Task goal: Return the number of lines below with "computer" in them, and nothing else.

------ Extracted data

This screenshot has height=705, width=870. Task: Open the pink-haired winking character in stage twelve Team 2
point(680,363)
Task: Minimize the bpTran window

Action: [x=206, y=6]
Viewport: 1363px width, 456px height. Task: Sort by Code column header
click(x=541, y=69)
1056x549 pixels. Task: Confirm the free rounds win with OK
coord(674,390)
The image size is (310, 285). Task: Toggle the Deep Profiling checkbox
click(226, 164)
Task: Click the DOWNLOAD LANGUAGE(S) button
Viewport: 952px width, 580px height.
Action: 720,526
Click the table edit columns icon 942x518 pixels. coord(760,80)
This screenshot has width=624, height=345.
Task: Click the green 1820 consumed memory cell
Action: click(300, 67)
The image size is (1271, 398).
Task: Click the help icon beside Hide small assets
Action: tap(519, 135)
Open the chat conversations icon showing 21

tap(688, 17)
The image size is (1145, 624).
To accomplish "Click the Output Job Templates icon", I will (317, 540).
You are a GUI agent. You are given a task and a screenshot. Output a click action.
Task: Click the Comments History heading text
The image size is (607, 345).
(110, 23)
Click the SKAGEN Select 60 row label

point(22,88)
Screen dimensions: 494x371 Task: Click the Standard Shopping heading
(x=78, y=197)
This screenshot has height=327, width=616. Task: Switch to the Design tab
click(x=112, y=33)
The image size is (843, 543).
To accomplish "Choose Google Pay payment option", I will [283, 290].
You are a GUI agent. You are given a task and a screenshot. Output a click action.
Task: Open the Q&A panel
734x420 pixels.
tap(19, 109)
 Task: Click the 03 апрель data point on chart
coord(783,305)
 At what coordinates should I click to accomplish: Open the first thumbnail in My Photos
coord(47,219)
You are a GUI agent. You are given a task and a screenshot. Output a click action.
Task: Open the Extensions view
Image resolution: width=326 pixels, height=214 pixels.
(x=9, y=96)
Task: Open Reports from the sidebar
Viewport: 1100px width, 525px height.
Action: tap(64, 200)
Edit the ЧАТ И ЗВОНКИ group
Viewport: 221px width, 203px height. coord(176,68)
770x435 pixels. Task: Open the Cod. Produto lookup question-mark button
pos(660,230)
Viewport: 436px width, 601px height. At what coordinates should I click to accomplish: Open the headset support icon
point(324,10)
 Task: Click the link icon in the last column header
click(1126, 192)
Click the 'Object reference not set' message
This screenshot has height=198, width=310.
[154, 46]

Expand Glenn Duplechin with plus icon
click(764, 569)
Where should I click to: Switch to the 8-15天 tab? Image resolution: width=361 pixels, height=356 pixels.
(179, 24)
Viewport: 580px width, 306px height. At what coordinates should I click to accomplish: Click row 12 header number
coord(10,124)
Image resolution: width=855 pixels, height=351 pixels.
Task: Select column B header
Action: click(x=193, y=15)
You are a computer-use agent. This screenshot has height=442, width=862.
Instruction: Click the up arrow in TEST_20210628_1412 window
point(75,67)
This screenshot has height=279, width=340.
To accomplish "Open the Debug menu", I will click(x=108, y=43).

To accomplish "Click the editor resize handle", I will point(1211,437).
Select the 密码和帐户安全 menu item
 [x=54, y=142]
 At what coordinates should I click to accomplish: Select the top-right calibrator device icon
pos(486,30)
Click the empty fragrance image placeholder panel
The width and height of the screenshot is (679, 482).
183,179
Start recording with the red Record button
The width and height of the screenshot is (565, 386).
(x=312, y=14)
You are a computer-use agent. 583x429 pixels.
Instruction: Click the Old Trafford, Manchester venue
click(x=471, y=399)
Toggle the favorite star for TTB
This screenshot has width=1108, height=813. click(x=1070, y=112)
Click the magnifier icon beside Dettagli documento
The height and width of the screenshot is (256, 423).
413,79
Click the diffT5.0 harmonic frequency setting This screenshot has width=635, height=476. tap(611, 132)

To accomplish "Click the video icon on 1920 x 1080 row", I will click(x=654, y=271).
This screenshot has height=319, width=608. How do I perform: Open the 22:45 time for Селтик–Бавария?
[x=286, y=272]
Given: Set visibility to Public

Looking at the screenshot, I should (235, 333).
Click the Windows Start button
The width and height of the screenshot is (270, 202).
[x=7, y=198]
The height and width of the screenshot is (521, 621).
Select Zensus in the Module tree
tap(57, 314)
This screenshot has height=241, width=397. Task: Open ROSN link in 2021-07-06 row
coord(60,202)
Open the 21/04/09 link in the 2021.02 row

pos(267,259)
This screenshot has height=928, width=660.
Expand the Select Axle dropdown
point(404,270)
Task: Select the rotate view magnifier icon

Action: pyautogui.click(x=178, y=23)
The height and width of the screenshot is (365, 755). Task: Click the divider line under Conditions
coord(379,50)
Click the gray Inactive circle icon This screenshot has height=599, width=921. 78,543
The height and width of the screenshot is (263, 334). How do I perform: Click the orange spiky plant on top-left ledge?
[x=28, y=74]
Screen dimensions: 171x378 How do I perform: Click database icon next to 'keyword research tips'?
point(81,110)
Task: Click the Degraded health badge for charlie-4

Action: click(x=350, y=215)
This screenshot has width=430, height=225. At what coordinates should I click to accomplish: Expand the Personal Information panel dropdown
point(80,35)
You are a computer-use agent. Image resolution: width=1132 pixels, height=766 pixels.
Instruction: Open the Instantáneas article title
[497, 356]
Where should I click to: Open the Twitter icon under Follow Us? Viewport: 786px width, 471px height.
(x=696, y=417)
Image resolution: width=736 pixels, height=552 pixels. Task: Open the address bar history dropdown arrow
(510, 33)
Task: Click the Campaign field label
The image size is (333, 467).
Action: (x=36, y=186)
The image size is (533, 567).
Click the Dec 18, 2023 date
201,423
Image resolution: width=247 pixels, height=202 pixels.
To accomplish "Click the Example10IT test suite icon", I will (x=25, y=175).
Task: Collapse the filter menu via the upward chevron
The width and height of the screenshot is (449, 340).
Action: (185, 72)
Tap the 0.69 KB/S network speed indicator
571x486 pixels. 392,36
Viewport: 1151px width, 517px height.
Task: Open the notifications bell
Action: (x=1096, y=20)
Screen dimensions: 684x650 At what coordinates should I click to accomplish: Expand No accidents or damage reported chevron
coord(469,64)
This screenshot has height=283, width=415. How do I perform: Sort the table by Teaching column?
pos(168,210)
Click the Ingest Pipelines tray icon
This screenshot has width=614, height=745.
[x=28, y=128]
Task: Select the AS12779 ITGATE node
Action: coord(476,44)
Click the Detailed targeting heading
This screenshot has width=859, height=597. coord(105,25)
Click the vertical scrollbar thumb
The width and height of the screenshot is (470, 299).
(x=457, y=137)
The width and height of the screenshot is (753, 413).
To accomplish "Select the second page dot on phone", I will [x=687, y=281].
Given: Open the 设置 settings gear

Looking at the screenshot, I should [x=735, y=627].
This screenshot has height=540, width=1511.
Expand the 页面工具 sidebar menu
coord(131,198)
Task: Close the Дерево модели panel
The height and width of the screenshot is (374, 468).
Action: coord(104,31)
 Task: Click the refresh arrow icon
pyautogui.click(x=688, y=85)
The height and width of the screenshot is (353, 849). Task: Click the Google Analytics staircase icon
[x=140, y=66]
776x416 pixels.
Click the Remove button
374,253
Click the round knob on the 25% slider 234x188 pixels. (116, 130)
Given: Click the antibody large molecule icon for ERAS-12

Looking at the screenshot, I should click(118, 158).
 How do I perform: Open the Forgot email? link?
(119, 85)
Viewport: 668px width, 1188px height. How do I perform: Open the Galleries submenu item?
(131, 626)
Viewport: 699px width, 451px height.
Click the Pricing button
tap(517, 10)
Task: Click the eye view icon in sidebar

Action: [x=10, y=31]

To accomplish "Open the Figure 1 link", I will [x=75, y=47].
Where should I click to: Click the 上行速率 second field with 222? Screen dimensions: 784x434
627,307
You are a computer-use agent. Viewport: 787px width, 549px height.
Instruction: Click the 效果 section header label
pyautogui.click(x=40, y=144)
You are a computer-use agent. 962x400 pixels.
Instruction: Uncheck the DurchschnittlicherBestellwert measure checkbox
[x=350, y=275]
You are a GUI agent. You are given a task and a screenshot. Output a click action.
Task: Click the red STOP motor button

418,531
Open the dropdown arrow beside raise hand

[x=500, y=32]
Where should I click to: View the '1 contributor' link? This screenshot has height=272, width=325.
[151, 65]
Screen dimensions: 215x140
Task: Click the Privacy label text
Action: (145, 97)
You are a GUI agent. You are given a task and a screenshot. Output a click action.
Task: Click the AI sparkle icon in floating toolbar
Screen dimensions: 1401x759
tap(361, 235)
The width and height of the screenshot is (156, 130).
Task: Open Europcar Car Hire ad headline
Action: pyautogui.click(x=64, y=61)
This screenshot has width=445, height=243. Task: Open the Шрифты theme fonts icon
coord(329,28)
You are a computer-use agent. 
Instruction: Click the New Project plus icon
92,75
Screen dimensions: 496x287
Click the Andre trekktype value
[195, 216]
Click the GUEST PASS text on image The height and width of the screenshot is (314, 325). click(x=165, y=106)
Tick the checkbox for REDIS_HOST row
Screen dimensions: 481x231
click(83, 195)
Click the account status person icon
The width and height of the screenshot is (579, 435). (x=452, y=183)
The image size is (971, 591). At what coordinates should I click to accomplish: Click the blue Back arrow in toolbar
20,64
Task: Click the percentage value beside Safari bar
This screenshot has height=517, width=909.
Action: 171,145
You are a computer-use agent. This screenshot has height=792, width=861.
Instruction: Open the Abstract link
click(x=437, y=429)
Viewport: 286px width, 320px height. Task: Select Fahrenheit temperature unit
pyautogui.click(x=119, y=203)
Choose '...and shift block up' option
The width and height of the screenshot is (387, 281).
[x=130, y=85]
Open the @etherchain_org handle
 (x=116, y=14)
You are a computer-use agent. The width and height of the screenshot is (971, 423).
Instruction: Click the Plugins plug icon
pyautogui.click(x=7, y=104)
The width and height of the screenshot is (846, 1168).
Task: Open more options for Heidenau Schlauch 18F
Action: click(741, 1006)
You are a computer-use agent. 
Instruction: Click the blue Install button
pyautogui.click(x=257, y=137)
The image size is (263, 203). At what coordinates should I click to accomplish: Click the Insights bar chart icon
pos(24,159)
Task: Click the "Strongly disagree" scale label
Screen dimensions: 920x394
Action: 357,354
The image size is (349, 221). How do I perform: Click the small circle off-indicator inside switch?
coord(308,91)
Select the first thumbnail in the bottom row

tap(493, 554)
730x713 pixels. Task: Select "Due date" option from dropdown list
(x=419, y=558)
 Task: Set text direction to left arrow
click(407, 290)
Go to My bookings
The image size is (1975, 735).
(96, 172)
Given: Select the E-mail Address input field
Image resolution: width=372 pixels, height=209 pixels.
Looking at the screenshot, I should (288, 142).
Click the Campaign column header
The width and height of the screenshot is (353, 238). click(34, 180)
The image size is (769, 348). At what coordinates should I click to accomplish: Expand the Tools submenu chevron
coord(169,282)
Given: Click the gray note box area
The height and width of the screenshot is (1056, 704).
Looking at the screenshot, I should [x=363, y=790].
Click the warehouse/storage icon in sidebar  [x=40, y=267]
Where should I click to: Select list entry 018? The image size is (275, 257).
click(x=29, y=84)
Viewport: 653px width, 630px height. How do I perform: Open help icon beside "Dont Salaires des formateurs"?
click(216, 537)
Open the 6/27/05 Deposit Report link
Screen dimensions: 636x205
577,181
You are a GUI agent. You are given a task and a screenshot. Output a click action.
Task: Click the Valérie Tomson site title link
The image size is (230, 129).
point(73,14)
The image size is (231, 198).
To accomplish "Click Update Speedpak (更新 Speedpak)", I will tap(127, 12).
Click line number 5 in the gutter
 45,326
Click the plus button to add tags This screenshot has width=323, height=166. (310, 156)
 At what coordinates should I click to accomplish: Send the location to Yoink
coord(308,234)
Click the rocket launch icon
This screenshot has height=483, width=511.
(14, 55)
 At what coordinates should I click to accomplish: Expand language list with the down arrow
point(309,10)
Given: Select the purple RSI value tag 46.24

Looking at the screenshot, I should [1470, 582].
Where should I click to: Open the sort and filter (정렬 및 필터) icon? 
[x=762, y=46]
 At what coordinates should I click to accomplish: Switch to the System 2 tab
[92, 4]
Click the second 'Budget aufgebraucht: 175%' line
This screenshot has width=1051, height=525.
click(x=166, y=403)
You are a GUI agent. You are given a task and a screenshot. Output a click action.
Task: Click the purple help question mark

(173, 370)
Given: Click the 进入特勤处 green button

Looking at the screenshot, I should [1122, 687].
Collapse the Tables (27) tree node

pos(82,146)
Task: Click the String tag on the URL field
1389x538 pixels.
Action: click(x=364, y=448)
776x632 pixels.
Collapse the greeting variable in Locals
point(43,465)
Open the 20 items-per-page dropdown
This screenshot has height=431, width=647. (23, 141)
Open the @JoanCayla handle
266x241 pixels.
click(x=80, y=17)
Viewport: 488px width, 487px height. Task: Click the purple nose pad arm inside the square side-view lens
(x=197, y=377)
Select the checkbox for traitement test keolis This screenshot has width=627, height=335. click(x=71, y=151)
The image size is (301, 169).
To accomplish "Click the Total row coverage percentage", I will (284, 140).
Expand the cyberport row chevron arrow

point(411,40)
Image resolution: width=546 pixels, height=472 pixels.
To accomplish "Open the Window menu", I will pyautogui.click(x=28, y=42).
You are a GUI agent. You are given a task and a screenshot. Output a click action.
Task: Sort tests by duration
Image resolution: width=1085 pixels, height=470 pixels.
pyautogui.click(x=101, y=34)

------------

Result below: 9